As can be seen from table 5, although the upper-layer time scheduling transfers the charging time of most of the EV loads and reduces the load variance, the total charging demand of the EV does not change, which still does not solve the problem of shortage of charging facilities in some regions due to the uneven spatial distribution of the EVs, and the capacity of each charging station in each region cannot fully satisfy the charging demand of the EV loads. If the lower-layer scheduling model does not supplement the shared charging pile to charge the EV, the spatial position of the EV load accessed to the power distribution network is still not changed, and the problem of voltage out-of-limit caused by concentrated charging of the EV in the load peak period is still not solved.
Comparing table 4, table 5 analysis, regional concentrated type charging station of lower floor has sufficient facility of charging to the EV charges, has filled the charging gap of EV load peak period, and the EV load no longer concentrates on 3 charging stations to charge, and then the voltage offset of each node is less relatively in each period. The average voltage deviation extreme value in the 24 periods is-5%, the average voltage deviation extreme value is reduced by 2.51% compared with the average voltage deviation extreme value in the disordered charging process, and the optimization effect of the lower-layer scheduling model after the shared charging piles are supplemented based on the sharing scheme is extremely obvious.
The double-layer scheduling method for the power distribution network based on dynamic matching of the electric automobile and the charging facilities, provided by the invention, realizes the cooperation of a centralized charging station and a distributed idle charging pile, determines the charging position and the charging time of the EV by using a double-layer scheduling algorithm on the premise of not frequently expanding the capacity of the charging station and supporting facilities thereof, and solves the problems of charging gaps existing in the peak period of the EV load of the original charging station and voltage overrun caused by centralized access of the EV load.

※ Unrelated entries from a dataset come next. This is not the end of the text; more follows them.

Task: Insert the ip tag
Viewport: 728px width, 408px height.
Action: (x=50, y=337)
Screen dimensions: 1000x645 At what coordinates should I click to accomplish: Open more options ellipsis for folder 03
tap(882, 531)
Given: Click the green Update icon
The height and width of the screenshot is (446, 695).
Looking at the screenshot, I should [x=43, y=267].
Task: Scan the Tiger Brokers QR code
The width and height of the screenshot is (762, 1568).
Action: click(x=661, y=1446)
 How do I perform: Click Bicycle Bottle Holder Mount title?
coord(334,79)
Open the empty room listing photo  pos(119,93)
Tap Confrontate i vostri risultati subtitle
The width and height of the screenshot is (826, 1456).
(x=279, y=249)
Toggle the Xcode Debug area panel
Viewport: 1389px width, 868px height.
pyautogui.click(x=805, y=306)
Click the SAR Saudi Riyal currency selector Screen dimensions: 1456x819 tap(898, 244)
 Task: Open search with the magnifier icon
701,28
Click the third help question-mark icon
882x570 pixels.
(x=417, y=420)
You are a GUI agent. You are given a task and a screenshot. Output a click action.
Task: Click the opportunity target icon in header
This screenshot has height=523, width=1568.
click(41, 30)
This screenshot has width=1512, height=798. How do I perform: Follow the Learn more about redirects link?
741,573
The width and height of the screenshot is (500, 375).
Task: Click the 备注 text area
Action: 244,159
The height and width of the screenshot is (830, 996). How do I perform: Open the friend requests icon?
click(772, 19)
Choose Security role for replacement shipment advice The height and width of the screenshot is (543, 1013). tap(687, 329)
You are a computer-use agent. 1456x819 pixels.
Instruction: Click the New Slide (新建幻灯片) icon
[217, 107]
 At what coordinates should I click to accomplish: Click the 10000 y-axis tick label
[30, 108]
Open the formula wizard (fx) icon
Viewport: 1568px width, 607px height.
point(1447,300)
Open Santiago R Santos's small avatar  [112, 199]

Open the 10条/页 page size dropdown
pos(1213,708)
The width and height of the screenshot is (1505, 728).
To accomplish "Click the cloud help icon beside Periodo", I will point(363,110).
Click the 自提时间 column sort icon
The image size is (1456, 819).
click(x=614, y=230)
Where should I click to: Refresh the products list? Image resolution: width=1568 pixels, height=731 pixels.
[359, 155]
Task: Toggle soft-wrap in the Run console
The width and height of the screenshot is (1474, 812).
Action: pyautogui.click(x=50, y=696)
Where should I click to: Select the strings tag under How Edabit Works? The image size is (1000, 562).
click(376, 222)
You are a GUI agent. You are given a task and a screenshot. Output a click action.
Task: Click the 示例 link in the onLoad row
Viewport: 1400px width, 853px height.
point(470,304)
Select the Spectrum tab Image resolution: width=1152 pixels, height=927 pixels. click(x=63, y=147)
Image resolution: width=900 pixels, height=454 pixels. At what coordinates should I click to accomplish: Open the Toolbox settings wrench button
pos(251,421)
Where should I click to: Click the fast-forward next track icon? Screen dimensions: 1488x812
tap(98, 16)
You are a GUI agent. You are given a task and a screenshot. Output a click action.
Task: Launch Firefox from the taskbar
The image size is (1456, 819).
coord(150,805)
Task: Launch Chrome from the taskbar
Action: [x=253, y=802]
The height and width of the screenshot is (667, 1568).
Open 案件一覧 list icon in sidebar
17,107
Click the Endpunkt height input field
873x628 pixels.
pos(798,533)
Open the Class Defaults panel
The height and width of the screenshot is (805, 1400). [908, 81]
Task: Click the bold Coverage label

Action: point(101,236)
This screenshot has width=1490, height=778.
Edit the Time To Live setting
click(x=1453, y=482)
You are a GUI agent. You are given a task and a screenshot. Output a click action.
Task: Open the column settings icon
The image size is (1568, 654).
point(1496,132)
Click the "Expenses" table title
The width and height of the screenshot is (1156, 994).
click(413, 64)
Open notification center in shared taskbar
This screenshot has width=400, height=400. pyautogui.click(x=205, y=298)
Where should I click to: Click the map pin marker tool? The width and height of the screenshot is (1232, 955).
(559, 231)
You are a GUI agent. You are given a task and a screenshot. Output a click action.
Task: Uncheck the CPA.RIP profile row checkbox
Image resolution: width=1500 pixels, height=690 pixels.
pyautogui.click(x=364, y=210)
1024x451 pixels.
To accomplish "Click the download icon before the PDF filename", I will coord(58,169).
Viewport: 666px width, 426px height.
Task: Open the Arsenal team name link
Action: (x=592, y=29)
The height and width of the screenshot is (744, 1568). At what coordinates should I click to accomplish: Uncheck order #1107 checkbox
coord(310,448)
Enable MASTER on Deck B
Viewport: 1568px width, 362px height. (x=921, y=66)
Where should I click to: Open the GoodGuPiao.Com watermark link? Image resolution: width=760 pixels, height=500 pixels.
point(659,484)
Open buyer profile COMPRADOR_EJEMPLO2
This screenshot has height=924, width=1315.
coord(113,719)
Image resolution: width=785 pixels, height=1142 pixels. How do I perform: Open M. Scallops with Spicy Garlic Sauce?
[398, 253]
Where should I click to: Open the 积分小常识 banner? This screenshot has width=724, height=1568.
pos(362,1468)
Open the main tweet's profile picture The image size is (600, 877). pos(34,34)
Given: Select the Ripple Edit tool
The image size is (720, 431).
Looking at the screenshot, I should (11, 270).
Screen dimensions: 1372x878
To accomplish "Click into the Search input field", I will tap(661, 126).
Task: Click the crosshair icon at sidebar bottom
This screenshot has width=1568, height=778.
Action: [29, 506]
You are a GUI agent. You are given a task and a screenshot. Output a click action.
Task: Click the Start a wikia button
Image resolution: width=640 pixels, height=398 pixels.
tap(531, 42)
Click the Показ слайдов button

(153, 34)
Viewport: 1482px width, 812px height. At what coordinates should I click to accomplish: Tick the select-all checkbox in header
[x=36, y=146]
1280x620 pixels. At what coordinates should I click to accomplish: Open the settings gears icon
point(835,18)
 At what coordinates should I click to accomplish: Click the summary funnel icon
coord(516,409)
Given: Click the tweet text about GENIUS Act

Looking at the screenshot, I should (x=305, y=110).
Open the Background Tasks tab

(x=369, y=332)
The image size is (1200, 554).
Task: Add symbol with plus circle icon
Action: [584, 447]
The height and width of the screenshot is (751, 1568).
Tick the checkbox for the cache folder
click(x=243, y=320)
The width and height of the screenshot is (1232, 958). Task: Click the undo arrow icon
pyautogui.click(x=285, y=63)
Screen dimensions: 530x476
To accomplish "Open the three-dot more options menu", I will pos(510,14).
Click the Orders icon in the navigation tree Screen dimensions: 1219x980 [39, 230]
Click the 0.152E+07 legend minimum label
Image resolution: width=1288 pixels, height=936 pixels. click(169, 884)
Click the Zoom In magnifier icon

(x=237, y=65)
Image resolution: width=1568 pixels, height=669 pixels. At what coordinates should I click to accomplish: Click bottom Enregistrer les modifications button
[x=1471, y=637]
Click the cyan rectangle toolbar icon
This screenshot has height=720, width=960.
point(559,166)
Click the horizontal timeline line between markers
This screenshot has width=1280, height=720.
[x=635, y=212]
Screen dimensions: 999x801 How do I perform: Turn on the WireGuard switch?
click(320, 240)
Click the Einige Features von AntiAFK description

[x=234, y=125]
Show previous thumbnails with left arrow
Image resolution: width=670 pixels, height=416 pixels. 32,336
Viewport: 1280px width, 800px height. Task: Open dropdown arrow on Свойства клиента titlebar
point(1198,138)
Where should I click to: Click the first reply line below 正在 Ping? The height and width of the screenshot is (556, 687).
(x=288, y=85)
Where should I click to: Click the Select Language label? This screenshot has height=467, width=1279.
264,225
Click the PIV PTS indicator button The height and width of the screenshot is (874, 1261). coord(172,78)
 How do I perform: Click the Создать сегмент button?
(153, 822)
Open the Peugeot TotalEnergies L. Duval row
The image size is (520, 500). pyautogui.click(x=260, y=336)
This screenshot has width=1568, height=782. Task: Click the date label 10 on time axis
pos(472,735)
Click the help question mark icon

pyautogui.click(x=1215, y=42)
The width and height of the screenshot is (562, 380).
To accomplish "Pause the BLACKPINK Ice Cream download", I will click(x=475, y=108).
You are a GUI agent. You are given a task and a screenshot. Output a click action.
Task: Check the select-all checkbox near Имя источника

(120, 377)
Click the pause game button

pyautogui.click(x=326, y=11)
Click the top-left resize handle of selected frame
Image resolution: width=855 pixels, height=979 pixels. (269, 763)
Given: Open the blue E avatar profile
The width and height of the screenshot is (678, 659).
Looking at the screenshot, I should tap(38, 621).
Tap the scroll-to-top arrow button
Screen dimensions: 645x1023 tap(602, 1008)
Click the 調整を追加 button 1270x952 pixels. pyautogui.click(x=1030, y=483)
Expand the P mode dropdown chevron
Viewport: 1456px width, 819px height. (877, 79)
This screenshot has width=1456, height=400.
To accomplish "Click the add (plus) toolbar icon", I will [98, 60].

Table 4 voltage deviation extreme value of distribution network in each period under strategy 1
Table 5 voltage deviation extreme value of distribution network in each period under strategy 2
Table 6 strategy 3 lower distribution network voltage deviation extreme value in each period
Finally, it should be noted that: although the present invention has been described in detail with reference to the above embodiments, it should be understood by those skilled in the art that: modifications and equivalents may be made to the embodiments of the invention without departing from the spirit and scope of the invention, which is to be covered by the claims.